Gluconeogenesis Flashcards
What is the most central molecule in gluconeogenesis?
Glucose 6 phosphate at is goes to all the other carbohydrate components.
What is the general process of gluconeogenesis?
3 carbon molecules to 6 carbon.
What needs to be bypassed in gluconeogenesis? How is this bypassed?
Hexokinase - taking phosphate off F-1,6 bisphosphate by make F-1,6- bisphosphatase making fructose 6 phosphate
PFK-1 - taking phosphate off glucose 6-phosphate to release glucose into the blood via glucose 6 phosphatase
What are the steps to bypassing the glycolytic energy release steps? What enzymes are used for this?
Turn pyruvate into oxaloacetate (pyruvate carboxylase)
Turn oxaloacetate into phosphoenolpyruvate (PEP carboxykinase)
The enzymes for the glycolytic energy release step ( pyruvate to phosphoenolpyruvate - 1st step) are also found outside the liver. Why is this helpful?
Enables glycerol to be made from pyruvate - even if cant undergo whole gluconeogenesis.
Draw the G6Pase system.
Card 15
Isomerisation between glucose and fructose forms happens at top of glycolysis. What is needed? What does this mean?
OH group at 2 prime position. Cant do a reaction without it. G6P trapped inside cell forever.
What is the benefit of highlighting a molecule at the 2’ position of 2-Fluro-2-deoxyglucose (FdG) as something detectible?
It cant be metabolised any further without a OH group at the 2’ position and so it can be used to detect areas using a lot of glucose - cant leave the cell.
How can FdG highlighting be used in cancer diagnosis?
Shows up in areas of high glucose utilisation - cancer cells use a lot of glucose. FdGP inhibits glycolysis and cancer cells rely heavily on the formation of G6P.
What is the role of Fructose 2-6-bisphosphate? How does it do this?
Key regulator of PFK-1 (for glycolysis) and FBPase-1 (for gluconeogenesis). Changes allosterically the affinity of the enzymes for their substrates.
What does F26BP do for PFK 1 and FBPase activity?
Increases activity of PFK1 and decreases activity of FBPase-1.
PFK-2 and FBPase-2 are connected how? What is this catalysed by?
They are the same enzyme swapping from one form to the other by reversible phosphorylation.

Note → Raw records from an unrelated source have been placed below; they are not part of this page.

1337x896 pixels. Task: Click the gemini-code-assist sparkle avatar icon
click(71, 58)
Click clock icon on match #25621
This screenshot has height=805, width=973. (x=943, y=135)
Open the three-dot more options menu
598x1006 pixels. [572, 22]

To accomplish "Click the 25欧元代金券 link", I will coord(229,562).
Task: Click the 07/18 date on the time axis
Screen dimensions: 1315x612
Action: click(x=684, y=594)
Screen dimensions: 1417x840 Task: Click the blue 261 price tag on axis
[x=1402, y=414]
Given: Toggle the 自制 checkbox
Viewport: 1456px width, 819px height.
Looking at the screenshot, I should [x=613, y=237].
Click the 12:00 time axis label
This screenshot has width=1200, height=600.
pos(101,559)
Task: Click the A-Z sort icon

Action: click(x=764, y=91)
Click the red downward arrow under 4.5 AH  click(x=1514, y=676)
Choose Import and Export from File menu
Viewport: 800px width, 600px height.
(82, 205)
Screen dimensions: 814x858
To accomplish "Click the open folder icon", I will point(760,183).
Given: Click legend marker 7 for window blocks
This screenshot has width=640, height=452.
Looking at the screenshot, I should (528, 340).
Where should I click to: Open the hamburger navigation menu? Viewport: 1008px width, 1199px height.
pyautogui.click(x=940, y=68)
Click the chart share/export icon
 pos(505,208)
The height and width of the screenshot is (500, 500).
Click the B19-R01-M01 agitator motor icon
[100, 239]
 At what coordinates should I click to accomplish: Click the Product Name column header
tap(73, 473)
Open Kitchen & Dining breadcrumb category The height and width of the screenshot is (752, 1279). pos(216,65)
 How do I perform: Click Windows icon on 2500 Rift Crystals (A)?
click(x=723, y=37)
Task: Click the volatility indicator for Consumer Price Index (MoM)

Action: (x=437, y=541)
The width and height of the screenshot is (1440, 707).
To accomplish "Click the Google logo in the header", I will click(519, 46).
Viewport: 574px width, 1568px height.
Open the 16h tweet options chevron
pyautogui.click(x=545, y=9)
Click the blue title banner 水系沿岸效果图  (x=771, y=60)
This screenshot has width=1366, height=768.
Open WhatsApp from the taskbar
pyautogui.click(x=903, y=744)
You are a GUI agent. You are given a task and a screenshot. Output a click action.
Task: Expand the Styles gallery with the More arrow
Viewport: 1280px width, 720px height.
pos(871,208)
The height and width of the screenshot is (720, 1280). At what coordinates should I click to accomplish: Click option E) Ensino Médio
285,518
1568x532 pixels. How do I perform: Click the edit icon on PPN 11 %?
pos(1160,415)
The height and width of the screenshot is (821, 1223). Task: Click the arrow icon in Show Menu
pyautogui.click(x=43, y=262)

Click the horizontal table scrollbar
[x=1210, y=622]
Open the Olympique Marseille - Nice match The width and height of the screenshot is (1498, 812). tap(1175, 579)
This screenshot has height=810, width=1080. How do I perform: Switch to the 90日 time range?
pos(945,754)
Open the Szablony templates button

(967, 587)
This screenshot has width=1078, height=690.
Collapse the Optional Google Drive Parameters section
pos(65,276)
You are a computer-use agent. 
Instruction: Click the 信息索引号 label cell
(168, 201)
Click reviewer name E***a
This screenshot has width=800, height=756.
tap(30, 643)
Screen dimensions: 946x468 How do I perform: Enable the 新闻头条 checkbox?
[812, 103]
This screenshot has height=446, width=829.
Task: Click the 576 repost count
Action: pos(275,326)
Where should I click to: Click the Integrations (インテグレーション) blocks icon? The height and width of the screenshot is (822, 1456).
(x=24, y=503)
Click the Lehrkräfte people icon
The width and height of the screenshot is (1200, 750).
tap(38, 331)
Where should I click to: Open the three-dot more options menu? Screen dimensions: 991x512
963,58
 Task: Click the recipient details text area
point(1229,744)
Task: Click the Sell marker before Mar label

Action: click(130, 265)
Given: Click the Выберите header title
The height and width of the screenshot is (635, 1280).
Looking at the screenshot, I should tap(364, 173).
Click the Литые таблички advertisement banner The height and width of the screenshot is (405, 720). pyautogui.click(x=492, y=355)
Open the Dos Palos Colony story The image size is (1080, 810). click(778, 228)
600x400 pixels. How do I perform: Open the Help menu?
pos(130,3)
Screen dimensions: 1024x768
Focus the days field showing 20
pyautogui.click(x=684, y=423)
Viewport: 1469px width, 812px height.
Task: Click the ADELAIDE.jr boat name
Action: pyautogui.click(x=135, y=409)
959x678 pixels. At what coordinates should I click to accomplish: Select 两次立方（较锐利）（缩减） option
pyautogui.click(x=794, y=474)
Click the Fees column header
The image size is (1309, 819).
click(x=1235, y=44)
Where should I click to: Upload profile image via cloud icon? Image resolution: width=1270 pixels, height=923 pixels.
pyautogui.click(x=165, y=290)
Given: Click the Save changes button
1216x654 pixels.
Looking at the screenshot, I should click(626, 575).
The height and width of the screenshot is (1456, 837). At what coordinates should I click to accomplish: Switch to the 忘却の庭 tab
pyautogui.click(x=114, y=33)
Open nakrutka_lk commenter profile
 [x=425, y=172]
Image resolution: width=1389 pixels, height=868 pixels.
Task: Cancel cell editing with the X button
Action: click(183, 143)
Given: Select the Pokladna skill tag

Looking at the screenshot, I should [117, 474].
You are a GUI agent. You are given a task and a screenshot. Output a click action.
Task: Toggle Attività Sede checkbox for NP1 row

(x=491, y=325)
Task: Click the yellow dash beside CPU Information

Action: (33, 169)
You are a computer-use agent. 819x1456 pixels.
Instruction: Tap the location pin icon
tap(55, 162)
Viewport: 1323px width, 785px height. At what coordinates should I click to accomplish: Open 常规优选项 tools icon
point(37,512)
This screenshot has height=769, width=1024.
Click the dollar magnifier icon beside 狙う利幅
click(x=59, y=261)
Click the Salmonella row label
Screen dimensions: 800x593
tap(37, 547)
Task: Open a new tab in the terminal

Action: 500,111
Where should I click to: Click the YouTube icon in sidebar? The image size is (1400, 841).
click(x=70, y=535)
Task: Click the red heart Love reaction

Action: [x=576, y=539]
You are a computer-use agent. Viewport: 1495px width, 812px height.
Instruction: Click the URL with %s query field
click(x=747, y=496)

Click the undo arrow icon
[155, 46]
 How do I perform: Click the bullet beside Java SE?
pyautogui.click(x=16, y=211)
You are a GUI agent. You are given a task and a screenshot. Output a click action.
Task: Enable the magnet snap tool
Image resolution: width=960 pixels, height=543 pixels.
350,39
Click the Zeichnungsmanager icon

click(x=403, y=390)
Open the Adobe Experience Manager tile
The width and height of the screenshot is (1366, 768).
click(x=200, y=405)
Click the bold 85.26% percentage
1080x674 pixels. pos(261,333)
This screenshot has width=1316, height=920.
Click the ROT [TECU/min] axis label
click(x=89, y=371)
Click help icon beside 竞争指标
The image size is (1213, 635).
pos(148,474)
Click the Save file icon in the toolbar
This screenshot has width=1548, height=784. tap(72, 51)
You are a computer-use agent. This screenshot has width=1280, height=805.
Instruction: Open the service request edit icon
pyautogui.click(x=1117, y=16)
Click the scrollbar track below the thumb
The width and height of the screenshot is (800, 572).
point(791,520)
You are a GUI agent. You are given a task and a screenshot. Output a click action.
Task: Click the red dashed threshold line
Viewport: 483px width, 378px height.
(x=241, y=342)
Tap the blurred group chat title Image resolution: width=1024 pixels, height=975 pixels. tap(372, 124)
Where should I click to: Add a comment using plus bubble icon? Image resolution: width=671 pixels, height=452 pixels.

Interconversion catalysed by protein kinase A which is sensitive to glucagon/insulin.
During starvation _____ increase leads to increase in concentration of _______ which decreases concentration of ______. What does this lead to?
Glucagon. cAMP. F26BP. There is no stimulus for PFK so no glycolysis and no inhibition of F16BP.